Na zakończenie zwrócił uwagę, że artykuł kard. Mc Elroya, który – nawiasem mówiąc – po ukończeniu takich uczelni jak Harvard, Stanford, Berkeley i Gregorianom jest chyba jednym z najlepiej wykształconym hierarchą w całym Kościele katolickim, ukazał się w dniu, w którym Franciszek uznał za „elitarystyczną” Niemiecką Drogę Synodalną. „Czy kard. McElroy też zamierza zwrócić się w tę samą stronę?” – zapytał retorycznie amerykański jezuita.
Poglądy biskupa San Diego, a także podobne do nich wypowiedzi kontrowersyjnego kapłana amerykańskiego Jamesa Martina, skrytykował również m.in. arcybiskup-senior Durbanu w Republice Południowej Afryki kard. Wilfrid Fox Napier. Na swym koncie na Twitterze zamieścił on krótki komentarz zatytułowany „Czy to największa ironia dekady”, w którym napisał: „W miesiąc po śmierci [papieża-seniora Benedykta XVI – KAI] te słowa ówczesnego kardynała Ratzingera z 1986 [nadal] ostrzegają biskupów przed «tymi programami, które w istocie próbują wywierać nacisk na Kościół, aby zmienił on swe nauczanie, choć niekiedy usiłuje się temu zaprzeczać»”.

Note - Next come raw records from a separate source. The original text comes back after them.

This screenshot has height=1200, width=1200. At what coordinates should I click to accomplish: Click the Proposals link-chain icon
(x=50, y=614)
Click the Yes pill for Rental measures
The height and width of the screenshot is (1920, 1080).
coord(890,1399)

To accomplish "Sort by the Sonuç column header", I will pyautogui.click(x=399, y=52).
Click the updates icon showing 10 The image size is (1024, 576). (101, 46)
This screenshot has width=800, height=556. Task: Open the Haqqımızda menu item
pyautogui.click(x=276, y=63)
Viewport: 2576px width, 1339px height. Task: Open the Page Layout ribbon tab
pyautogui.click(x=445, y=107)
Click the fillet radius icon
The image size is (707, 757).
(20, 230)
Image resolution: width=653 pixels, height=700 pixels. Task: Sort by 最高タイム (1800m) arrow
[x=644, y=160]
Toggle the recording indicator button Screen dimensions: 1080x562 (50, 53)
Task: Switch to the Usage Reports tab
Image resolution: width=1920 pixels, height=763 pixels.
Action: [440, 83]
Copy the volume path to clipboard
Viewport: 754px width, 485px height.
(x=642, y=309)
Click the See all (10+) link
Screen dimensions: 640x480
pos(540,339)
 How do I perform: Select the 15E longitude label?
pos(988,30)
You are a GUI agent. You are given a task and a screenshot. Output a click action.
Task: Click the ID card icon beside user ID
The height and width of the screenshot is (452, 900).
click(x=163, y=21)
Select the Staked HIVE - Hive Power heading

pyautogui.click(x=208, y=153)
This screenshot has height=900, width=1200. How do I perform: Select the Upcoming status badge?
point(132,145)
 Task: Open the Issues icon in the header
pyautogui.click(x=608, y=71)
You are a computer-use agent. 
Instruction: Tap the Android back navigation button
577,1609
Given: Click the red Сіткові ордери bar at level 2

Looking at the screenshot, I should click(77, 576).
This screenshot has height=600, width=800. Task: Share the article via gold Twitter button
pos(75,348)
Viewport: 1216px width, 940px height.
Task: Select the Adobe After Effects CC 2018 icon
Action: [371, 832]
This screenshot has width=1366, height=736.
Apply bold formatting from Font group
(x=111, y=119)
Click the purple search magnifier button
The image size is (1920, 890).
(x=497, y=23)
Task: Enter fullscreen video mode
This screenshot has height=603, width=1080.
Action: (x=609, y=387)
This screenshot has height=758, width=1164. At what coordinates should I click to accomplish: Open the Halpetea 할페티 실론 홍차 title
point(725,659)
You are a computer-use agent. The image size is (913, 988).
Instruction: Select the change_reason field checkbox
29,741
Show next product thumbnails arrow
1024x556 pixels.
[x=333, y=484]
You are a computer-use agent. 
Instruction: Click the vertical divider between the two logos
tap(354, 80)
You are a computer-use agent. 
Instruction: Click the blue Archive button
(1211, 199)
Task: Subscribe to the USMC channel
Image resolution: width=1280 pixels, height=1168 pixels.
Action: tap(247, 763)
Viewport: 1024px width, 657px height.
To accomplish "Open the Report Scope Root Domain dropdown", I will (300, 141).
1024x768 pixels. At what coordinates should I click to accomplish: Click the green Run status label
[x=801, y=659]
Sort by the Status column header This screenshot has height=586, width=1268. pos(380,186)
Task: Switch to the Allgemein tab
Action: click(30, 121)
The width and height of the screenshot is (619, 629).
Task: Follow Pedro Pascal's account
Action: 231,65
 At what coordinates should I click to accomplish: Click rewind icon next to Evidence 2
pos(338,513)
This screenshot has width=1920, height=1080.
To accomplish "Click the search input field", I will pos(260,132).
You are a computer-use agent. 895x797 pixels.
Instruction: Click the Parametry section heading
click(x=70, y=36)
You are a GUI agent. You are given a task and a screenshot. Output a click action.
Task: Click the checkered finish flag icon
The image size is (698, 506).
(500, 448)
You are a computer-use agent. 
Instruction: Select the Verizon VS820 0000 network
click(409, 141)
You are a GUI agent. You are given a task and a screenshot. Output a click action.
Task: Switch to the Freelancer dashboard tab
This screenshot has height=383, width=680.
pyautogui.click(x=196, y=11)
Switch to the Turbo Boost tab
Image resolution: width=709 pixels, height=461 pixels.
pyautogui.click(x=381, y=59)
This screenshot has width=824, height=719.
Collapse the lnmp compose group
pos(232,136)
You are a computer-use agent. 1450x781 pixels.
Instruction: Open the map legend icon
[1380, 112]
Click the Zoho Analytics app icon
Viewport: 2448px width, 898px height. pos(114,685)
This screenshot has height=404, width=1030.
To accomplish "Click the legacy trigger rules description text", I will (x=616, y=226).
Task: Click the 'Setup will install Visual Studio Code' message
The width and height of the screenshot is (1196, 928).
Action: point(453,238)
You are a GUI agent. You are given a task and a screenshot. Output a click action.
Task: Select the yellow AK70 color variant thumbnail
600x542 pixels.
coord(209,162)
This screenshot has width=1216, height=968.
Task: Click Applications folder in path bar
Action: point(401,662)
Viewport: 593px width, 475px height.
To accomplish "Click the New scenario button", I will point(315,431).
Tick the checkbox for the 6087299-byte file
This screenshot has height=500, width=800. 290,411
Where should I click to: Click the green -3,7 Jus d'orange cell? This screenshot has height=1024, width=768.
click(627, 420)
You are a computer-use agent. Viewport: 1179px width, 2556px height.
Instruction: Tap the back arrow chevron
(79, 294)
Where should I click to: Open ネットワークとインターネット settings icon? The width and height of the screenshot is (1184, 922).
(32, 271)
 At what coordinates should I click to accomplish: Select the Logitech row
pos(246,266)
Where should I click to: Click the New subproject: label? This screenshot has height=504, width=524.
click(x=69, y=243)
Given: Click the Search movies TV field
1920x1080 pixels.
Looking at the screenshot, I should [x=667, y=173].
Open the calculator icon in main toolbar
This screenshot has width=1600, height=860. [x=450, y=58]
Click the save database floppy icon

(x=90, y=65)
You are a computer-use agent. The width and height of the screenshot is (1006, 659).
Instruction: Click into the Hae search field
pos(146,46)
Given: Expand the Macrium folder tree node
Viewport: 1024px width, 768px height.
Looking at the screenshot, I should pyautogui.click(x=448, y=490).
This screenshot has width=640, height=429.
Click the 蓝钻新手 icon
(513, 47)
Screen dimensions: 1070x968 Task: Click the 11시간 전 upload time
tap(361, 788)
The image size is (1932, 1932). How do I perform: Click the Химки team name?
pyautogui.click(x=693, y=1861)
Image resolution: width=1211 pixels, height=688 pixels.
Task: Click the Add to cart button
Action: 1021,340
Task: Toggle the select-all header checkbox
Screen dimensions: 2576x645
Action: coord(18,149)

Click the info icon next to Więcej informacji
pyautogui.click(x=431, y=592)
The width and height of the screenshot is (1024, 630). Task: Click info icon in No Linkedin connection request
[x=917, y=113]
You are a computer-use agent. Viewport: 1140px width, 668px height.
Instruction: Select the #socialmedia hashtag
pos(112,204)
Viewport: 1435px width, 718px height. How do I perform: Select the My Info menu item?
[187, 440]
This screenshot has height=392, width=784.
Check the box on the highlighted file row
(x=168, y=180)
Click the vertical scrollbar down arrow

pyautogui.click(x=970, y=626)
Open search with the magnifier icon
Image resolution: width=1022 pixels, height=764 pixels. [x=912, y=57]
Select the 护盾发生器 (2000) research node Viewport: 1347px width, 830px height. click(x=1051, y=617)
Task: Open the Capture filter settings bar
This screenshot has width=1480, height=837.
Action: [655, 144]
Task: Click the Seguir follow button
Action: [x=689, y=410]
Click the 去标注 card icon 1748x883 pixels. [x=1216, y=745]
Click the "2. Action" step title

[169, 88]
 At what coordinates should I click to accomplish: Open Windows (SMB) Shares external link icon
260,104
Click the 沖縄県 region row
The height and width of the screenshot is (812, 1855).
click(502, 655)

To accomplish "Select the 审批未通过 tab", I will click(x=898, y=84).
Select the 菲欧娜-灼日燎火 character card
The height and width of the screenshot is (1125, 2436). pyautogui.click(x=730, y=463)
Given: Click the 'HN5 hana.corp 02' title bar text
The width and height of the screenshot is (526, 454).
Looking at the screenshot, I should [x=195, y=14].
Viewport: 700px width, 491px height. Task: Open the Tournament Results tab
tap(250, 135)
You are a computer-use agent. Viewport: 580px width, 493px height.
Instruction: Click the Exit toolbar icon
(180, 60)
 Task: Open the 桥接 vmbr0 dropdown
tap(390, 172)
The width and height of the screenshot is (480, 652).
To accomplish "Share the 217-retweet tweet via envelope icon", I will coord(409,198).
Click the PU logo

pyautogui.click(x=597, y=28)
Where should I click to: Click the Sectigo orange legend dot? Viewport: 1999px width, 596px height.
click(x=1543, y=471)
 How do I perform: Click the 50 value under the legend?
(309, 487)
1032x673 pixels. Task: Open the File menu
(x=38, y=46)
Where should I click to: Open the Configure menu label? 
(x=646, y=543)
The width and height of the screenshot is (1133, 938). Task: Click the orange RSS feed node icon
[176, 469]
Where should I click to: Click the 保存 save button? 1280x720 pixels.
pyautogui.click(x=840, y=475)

Kardynał z RPA przywołał w tym kontekście list ówczesnego prefekta Kongregacji Nauki Wiary kard. Josepha Ratzingera z 1 października 1986 do biskupów Kościoła katolickiego nt. opieki duszpasterskiej nad osobami homoseksualnymi. „Uważne zapoznanie się z publicznymi oświadczeniami i działaniami wspierającymi takie programy ujawnia wyrachowaną dwuznaczność, przez którą próbuje się wprowadzić w błąd duszpasterzy i wiernych” – napisał wówczas kard. Ratzinger.
Kard. Napier przypomniał, że „nie ma żadnej podstawy, aby przystosowywać lub przeprowadzać analogie, nawet odległe, między związkami homoseksualnymi a Bożym planem nt. małżeństwa i rodziny”.